An investor told counterparts who are interested in investing in Zimbabwe to be patient when it comes to retrieving the money invested as the nation is doing something.
Ashruf Kaka, who invested in Zimbabwe when the country was still under international isolation, said that Zimbabwe is working on how the investors are going to retrieve the money invested in the country.
“The government has to deal with how it extenalises money. If you invest how do you take out your money? Be patient, Zimbabwe is working on that,” said Kaka.
Kaka has been investing in Chrome Mining along the Great Dyke in the Midlands Province, employing over a thousand workers.

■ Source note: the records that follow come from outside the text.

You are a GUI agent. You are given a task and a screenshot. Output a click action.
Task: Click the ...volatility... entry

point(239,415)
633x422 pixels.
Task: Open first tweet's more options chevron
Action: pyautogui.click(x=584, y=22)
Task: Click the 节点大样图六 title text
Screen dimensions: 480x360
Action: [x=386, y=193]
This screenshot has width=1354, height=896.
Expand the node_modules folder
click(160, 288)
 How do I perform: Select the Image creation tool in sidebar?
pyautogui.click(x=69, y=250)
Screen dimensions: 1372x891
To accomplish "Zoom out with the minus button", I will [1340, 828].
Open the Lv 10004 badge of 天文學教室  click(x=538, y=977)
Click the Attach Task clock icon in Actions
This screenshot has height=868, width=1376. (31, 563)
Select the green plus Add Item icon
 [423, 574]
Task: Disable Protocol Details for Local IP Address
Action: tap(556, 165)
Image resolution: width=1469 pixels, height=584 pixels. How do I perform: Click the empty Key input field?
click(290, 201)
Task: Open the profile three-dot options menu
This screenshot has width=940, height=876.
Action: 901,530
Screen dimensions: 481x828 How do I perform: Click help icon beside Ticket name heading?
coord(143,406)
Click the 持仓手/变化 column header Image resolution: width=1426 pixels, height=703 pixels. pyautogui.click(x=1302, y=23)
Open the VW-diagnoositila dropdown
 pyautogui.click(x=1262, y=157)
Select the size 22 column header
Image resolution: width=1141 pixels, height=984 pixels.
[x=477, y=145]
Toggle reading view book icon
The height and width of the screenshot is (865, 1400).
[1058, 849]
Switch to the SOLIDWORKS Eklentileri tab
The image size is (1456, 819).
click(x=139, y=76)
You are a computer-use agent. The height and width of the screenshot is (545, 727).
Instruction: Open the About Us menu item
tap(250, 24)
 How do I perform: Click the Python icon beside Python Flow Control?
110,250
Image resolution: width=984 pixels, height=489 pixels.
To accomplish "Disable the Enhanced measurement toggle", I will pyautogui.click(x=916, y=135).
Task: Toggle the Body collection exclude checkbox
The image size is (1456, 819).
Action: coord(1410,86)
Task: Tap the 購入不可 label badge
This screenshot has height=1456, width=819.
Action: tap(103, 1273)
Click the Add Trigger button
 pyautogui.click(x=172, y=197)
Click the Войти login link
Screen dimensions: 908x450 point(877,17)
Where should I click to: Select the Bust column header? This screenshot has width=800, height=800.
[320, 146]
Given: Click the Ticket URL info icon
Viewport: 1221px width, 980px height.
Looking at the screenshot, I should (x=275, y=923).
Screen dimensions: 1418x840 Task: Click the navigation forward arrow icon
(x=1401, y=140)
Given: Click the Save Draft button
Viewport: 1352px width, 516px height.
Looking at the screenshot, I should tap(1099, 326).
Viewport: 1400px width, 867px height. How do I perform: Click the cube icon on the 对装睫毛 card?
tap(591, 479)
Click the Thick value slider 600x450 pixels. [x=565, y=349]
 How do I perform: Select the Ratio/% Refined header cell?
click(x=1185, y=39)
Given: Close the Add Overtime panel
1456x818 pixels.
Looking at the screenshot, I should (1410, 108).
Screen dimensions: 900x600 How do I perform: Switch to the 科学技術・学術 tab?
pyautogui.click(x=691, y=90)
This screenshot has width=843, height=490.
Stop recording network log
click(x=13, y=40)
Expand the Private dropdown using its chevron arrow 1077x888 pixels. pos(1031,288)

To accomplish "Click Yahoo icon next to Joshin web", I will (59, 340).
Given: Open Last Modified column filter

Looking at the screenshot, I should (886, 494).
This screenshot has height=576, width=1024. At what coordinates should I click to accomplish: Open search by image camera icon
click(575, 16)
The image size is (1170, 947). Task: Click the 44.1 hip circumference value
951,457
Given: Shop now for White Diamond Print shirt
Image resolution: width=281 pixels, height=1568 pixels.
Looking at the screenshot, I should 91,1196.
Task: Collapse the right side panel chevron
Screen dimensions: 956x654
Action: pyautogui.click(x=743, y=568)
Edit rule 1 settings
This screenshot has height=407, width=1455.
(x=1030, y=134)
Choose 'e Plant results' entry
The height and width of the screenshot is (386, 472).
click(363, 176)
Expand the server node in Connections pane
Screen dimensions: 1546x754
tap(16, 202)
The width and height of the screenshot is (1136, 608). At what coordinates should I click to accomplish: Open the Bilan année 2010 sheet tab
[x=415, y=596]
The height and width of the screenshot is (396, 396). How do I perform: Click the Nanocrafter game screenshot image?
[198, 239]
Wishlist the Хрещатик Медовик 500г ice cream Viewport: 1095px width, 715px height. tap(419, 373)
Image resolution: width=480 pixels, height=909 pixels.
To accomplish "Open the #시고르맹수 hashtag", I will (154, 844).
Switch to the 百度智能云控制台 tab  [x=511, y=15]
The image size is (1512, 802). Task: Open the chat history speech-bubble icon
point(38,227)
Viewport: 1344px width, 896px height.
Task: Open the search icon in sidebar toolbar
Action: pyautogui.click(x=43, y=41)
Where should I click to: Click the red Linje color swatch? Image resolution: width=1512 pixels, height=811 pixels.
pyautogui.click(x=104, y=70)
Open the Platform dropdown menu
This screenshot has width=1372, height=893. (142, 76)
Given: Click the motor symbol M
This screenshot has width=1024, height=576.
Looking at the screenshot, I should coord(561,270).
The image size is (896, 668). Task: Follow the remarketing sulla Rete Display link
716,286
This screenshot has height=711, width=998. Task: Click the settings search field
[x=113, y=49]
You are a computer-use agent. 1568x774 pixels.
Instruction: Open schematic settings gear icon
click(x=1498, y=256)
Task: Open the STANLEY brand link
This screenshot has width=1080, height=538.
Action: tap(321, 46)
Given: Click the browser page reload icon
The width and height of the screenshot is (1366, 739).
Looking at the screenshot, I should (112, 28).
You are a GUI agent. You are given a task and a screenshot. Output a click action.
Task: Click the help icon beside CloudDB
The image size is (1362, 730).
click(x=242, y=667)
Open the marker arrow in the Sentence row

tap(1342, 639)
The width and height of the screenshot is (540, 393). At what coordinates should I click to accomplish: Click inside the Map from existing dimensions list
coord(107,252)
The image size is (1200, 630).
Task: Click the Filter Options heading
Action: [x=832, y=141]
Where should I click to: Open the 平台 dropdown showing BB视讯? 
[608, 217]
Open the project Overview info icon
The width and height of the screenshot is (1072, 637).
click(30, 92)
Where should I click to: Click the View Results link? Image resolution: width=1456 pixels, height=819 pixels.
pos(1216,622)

Kaka also praised the new dispensation for bringing in progress to a country that had slow to no development for the past years.
“For the past 20 years someone had clicked the pause button, but on 25 November 2017 the pause button was released and Zimbabwe was open to business again,” said the investor.
The investor also said that $400 million recapitalisation of the National Railways of Zimbabwe was a promising move for exportation in the country.
A group of Zimbabweans in diaspora raised money for the recapitalisation of the NRZ and this has resulted in 108 wagons and seven locomotives entering into the country. Foreign investors have in the past revealled fears over retrieving the money invested in Zimbabwe.
Last year investors were trapped in Zimbabwe as they could not move their money out of the country amid fears of the return of a hyperinflation.
“There is a fear that Zimbabwe is returning to its previous days of excessive currency printing. There is a real problem of currency repatriation,” said Mark Mobius, chairman of a company that invested into Delta Beverages who felt that money invested could not be taken out of the country.
The Reserve Bank of Zimbabwe has already promised to offer Foreign Currency to those that export as well as investors who bring in money to Zimbabwe.
The Zimbabwean Government has been sending delegates to participate in Investment Forums outside the country. In a bid to lure investors, the Finance Minister Patrick Chinamasa recently travelled to the United Kingdom. The Minister of Mines and Mining Development Winston Chitando also went to the South African Mining Indaba to meet and persuade investors into Zimbabwe.